◆ WHAT IS BEING ASKED ◆
Search the records for the string "chart". Copy each line where it occurs.

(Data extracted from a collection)

***

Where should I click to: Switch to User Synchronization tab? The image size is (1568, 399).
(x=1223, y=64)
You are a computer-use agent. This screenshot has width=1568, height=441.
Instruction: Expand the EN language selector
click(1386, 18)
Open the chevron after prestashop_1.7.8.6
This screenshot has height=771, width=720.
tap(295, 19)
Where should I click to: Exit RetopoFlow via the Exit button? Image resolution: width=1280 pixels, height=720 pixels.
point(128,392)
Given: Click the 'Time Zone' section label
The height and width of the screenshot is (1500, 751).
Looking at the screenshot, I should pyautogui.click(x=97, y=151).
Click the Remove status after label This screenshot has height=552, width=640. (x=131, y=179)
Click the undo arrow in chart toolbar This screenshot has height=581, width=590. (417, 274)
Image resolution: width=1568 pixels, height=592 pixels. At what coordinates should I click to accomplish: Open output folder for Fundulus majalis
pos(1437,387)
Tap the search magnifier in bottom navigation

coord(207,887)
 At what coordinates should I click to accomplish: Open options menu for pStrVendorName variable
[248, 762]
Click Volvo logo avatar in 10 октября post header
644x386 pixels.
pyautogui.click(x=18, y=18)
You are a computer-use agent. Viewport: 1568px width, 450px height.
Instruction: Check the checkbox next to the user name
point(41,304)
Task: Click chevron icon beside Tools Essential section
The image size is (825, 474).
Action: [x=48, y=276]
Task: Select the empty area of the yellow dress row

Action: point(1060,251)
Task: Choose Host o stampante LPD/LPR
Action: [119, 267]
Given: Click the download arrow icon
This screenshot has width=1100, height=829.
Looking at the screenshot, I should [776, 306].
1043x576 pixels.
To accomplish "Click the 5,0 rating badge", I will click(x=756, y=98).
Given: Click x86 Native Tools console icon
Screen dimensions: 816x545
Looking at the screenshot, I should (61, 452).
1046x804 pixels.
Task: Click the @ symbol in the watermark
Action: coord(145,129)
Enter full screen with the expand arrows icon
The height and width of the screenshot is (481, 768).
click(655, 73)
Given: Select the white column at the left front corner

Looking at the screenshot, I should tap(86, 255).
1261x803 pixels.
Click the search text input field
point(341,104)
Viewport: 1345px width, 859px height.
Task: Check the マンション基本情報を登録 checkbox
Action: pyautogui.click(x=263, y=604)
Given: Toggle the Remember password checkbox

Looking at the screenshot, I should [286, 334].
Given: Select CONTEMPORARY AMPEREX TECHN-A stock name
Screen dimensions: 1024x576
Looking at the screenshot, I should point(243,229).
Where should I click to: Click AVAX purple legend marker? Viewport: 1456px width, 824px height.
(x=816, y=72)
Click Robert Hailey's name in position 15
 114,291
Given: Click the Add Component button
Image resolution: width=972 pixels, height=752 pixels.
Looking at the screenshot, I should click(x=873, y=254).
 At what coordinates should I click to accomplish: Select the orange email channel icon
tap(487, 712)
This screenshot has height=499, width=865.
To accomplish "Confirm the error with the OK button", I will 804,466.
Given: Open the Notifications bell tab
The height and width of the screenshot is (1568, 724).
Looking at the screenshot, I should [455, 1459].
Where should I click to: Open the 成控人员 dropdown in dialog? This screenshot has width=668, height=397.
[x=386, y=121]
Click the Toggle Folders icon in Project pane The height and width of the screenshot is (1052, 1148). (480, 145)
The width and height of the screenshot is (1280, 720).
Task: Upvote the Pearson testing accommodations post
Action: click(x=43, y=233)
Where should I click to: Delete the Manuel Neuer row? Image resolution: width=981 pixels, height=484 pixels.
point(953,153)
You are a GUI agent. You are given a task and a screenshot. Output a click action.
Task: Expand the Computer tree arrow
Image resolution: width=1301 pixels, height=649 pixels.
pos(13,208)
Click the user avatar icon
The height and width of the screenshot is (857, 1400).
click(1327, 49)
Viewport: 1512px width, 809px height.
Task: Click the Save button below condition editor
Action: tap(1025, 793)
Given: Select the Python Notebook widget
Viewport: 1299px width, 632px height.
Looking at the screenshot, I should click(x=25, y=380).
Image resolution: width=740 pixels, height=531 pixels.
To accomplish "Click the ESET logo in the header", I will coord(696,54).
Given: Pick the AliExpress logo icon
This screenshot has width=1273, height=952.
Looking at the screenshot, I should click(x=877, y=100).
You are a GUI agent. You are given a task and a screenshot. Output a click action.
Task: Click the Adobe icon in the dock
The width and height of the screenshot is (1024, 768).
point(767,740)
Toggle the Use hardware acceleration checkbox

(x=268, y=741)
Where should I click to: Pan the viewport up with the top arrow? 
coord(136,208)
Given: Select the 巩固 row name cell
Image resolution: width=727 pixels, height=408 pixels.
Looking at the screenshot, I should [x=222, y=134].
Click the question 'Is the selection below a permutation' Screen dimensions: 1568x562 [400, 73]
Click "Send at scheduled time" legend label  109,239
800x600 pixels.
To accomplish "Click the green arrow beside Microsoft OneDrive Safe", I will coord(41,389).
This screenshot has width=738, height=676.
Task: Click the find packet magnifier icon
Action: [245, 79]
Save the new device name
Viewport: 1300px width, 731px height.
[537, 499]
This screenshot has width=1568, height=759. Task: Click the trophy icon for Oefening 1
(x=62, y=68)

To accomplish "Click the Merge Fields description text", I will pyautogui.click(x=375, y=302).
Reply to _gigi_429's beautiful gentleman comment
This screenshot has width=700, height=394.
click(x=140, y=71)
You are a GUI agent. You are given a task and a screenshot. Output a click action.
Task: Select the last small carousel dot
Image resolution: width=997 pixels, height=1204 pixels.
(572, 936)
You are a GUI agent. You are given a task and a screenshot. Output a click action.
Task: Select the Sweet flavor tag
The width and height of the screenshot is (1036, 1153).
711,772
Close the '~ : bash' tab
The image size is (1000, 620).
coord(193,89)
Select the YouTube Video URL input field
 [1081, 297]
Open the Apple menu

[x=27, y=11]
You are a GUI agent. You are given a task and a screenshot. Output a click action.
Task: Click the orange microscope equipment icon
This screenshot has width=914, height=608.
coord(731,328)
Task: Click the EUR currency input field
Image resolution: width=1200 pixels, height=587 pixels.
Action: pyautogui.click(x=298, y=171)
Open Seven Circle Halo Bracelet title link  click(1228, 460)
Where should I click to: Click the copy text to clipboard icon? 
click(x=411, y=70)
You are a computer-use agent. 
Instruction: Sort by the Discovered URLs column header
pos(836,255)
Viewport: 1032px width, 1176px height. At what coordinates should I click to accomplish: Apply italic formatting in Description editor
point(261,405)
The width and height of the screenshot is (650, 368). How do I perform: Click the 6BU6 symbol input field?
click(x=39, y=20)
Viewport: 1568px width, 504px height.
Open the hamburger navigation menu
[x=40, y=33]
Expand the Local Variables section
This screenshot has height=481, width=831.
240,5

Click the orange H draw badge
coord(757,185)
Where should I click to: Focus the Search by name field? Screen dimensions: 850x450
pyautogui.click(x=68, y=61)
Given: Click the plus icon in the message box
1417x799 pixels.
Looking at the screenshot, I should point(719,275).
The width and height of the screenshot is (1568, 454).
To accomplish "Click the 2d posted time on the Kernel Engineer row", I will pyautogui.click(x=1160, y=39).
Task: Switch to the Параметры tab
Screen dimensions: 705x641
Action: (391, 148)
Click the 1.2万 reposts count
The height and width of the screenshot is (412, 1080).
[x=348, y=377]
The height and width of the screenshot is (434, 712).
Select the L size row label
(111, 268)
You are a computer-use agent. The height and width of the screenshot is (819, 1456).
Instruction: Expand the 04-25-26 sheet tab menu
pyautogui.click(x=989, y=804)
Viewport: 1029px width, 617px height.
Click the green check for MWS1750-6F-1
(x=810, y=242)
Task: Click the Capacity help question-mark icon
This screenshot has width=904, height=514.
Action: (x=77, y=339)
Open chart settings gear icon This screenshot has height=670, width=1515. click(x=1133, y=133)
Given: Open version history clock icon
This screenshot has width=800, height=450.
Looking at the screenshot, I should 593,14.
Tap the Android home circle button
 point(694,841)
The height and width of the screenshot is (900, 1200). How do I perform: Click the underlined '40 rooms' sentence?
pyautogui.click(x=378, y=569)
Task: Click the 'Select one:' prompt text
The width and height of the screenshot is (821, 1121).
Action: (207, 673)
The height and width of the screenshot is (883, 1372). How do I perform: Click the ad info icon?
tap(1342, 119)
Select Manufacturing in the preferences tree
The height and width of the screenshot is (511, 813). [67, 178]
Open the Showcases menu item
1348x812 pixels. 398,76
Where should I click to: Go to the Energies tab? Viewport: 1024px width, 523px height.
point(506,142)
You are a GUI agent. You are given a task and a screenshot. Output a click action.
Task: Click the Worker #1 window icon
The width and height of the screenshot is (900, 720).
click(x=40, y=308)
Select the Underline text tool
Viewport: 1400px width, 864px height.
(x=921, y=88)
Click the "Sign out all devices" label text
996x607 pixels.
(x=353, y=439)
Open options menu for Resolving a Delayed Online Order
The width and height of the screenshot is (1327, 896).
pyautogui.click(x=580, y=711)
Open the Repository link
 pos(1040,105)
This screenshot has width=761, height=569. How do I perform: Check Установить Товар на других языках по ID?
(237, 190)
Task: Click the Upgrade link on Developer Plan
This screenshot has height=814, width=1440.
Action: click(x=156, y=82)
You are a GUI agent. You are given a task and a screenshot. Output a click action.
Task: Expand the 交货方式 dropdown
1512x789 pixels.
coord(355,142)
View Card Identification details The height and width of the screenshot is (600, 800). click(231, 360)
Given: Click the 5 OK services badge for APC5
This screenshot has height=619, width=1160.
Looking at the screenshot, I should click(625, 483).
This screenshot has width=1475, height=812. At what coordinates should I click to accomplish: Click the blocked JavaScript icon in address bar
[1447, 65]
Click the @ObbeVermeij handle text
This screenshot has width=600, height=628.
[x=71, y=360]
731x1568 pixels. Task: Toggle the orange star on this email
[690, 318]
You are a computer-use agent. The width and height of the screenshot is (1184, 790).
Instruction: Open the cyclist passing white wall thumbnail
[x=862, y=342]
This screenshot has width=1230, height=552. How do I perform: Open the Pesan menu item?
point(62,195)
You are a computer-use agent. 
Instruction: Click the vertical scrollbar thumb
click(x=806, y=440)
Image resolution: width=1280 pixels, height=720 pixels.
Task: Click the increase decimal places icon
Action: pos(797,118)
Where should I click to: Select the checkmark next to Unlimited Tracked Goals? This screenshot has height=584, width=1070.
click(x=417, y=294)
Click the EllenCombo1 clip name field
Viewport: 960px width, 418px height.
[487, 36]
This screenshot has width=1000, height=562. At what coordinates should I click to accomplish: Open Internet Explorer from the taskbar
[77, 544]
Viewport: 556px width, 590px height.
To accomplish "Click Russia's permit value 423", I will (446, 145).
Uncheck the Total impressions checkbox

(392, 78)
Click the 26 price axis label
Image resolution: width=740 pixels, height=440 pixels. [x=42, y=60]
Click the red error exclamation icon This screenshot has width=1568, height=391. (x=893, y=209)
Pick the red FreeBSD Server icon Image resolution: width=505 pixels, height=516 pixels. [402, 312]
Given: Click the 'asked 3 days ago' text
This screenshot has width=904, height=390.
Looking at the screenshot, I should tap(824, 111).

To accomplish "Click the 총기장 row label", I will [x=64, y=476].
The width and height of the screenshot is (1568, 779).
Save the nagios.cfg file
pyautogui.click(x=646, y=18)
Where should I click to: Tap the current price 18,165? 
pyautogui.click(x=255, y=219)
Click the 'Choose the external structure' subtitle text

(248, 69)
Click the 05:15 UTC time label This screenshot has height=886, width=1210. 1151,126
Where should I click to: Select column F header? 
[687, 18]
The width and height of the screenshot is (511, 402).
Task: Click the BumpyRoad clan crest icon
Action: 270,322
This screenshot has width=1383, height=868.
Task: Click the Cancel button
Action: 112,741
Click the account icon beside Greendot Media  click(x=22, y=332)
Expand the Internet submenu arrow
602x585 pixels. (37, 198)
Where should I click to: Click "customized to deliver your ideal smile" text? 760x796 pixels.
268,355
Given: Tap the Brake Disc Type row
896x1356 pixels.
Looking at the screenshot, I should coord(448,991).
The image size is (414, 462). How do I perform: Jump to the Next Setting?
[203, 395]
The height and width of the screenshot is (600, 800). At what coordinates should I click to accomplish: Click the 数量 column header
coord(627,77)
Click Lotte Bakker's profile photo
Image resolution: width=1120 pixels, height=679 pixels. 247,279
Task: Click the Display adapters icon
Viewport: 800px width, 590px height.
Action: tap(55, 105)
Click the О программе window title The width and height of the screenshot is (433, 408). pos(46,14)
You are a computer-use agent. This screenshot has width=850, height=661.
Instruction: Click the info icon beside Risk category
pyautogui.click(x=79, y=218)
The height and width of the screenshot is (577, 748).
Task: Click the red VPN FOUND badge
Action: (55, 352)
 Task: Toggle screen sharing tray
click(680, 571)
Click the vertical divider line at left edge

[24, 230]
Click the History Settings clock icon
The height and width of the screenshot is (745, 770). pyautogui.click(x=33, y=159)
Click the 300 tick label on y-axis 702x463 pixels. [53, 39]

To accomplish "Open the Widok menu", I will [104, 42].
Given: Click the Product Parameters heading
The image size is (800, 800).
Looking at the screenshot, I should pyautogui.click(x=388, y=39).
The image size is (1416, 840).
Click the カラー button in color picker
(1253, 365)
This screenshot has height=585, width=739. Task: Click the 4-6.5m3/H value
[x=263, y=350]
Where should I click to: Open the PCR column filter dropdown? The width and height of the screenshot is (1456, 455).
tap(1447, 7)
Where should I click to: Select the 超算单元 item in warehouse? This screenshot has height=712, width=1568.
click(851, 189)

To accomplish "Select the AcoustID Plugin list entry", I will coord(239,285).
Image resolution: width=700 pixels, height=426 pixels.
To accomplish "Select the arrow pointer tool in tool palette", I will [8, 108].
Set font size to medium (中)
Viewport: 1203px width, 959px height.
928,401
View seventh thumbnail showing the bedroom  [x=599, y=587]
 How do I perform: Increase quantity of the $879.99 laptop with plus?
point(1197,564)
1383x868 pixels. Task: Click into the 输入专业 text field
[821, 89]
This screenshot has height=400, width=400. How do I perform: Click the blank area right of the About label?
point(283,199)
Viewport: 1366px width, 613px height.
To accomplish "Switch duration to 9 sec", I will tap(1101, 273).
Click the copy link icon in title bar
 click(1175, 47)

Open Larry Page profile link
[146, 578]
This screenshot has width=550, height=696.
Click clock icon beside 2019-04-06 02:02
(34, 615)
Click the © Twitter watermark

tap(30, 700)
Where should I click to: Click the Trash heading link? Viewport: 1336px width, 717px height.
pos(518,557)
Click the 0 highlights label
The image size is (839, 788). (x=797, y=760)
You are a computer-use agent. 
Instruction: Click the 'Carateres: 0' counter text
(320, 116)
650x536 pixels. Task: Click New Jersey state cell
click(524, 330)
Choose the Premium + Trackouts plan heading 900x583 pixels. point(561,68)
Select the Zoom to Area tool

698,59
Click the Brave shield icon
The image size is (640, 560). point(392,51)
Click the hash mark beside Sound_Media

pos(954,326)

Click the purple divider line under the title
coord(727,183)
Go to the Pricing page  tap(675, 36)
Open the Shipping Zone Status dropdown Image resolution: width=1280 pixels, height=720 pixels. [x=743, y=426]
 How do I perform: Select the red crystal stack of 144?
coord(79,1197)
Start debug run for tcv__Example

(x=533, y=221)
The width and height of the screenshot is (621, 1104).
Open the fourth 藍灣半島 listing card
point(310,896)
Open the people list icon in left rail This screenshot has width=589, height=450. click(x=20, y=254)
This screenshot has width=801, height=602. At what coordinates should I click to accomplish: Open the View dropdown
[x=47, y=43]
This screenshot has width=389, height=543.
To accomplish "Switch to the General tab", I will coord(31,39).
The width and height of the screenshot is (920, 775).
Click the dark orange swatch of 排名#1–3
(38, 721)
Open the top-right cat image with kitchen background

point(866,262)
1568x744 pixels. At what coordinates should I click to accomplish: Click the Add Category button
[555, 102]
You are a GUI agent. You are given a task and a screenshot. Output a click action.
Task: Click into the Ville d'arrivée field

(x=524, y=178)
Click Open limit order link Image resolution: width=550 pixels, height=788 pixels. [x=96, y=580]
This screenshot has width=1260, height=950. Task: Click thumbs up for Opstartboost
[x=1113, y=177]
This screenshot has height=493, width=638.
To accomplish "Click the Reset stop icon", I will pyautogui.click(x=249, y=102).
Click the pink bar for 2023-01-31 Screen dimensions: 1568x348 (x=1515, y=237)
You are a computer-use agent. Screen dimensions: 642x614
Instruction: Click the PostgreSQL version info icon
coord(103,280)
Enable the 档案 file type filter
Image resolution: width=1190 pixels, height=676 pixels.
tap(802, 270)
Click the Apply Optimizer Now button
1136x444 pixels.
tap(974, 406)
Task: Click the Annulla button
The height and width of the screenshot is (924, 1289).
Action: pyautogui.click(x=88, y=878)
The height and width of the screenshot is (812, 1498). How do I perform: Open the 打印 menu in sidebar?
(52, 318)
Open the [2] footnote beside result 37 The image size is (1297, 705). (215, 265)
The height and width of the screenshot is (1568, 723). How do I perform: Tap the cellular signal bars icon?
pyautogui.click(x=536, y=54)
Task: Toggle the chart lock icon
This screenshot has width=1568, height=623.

***

◆ THE COMPLETED TASK ◆
Click the undo arrow in chart toolbar This screenshot has height=581, width=590. (417, 274)
Open chart settings gear icon This screenshot has height=670, width=1515. click(x=1133, y=133)
Task: Toggle the chart lock icon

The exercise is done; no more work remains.